- _SOURCE DOCUMENT_
+---+
Malware Scanning and Monitoring
Hosting-level malware scanning checks your website files for known malicious code patterns, unauthorized file modifications, and suspicious file additions. For WordPress and WooCommerce stores, common malware includes JavaScript card skimmers injected into checkout pages, backdoor files that provide persistent attacker access, and SEO spam injections that add hidden links to gambling and pharmaceutical sites.
Quality managed hosting providers include automated daily malware scanning. SiteGround's SG Site Scanner, Kinsta's malware scanning, and Cloudways' malware protection monitor for file changes and known malware signatures. Some providers include malware removal as part of their hosting service, while others charge separately or recommend third-party tools. For self-managed hosting, install a malware scanner like Wordfence (free tier available for WordPress), Sucuri Security (free scanner, paid for WAF and removal), or MalCare ($99+/year for automated malware removal).
File integrity monitoring is a related feature that tracks changes to your website files and alerts you when files are modified unexpectedly. Legitimate file changes happen during updates and content changes, but file modifications outside of these events may indicate a compromise. Wordfence and Sucuri both include file integrity monitoring for WordPress sites. The malware protection guide covers scanner selection and configuration.
+---+
- _DATA FOR REVIEW_
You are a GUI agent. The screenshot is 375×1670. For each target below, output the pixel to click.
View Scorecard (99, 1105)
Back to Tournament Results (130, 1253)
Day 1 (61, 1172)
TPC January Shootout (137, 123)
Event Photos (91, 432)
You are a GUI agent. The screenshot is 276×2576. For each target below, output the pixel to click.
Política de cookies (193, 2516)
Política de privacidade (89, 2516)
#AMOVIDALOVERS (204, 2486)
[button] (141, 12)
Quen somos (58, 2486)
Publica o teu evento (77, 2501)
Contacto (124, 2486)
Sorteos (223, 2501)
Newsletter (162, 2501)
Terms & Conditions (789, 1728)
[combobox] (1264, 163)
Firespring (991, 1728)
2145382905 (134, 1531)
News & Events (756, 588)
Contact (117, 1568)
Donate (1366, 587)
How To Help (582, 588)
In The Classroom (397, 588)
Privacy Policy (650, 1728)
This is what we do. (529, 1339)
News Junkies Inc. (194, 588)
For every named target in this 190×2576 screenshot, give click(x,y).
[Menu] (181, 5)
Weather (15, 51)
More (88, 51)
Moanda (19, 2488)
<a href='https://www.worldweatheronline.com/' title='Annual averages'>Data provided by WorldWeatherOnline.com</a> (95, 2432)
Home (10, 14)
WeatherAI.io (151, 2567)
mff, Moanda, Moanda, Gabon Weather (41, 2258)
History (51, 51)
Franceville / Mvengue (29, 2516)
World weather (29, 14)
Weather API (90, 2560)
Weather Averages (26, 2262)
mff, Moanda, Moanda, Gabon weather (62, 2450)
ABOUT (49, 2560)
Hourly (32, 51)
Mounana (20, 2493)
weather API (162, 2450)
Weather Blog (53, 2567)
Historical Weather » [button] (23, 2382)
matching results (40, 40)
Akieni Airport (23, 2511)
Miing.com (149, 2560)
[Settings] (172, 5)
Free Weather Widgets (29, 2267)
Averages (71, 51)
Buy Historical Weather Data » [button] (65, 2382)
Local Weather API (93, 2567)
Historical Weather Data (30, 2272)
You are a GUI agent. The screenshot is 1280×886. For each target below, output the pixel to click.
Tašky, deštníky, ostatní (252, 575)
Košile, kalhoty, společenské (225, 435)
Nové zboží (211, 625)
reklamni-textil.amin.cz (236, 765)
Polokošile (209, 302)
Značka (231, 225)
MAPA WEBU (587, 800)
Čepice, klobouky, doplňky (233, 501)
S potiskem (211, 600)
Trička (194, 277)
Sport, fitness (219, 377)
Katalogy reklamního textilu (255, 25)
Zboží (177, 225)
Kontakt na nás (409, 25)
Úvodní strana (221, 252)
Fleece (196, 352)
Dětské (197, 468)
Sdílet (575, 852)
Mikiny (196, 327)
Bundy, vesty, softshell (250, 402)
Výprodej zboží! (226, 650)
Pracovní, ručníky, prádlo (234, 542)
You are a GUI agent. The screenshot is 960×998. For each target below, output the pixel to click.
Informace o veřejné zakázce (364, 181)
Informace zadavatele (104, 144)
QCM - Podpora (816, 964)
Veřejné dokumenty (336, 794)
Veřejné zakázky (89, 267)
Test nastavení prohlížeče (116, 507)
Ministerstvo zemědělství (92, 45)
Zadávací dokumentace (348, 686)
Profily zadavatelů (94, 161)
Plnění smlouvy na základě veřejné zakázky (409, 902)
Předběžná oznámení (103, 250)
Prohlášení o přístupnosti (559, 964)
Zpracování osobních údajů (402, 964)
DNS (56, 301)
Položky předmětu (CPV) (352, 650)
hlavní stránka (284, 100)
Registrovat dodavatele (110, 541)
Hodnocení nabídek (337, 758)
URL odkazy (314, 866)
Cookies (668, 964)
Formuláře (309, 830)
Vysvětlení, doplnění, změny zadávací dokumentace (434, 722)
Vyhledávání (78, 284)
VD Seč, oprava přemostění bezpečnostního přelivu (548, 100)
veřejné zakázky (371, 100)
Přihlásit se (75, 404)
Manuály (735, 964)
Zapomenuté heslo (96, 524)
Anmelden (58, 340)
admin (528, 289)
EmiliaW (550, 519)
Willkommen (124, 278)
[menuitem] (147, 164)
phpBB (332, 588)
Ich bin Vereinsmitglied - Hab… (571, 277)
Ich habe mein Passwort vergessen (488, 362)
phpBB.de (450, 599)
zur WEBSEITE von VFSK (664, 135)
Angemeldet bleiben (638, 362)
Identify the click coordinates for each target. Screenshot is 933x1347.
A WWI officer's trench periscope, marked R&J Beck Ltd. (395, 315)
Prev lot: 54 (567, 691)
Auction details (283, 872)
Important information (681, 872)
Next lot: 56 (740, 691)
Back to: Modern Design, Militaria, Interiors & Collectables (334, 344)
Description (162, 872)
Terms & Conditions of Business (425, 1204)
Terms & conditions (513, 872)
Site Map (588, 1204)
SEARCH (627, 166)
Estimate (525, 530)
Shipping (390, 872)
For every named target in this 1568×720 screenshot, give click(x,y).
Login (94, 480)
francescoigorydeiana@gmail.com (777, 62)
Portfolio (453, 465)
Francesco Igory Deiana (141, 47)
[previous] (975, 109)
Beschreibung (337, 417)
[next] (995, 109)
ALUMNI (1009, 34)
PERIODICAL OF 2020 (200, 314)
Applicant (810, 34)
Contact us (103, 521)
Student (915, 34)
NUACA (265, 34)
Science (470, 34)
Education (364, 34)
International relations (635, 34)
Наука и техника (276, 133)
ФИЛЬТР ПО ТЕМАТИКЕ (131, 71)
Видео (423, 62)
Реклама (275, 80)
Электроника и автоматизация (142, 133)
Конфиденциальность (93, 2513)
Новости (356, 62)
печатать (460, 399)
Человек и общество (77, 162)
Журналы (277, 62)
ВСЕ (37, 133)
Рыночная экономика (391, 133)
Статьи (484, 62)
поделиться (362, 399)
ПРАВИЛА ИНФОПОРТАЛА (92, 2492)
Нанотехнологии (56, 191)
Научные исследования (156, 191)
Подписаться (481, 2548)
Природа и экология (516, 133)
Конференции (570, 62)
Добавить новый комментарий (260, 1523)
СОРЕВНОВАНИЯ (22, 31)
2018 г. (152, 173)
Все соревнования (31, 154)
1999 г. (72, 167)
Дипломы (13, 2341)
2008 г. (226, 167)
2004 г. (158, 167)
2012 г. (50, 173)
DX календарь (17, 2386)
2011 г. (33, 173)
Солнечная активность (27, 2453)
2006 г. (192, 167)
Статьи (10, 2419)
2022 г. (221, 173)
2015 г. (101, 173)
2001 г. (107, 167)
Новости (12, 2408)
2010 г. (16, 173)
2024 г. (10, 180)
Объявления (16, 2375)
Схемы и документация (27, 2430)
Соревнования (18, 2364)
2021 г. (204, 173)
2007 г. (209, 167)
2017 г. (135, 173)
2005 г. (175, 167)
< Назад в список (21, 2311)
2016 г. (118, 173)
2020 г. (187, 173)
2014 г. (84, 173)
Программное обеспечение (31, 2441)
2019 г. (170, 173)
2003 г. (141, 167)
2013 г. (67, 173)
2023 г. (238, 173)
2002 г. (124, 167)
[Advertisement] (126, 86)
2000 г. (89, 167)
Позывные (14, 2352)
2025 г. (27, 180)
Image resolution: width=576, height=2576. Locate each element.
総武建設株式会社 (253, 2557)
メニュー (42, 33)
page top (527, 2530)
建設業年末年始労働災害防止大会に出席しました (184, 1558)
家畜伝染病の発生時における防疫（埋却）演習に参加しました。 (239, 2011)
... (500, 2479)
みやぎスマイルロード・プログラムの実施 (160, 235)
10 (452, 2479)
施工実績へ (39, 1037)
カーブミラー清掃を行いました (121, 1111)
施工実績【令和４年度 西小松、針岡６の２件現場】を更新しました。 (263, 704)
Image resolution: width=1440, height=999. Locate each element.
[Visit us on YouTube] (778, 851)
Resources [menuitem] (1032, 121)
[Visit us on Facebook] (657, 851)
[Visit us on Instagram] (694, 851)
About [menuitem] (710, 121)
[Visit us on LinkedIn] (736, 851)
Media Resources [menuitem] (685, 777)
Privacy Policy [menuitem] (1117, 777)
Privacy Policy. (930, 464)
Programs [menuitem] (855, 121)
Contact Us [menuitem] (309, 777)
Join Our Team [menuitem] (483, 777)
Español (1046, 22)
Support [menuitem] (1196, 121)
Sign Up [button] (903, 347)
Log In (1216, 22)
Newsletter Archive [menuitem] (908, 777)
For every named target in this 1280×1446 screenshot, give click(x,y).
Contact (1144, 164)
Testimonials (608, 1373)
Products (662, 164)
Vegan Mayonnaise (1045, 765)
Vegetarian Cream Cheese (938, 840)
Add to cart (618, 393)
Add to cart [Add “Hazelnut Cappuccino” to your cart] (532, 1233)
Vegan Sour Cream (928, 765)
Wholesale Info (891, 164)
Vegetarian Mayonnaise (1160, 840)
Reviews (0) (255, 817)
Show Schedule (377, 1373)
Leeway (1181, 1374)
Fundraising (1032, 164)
+---+
- _WHAT YOU SHOULD DO_
Revise the malware scanning text from "File integrity monitoring is" to "selection and configuration.", replacing "compromise" with "security breach".

- _RESPONSE AREA_
File integrity monitoring is a related feature that tracks changes to your website files and alerts you when files are modified unexpectedly. Legitimate file changes happen during updates and content changes, but file modifications outside of these events may indicate a security breach. Wordfence and Sucuri both include file integrity monitoring for WordPress sites. The malware protection guide covers scanner selection and configuration.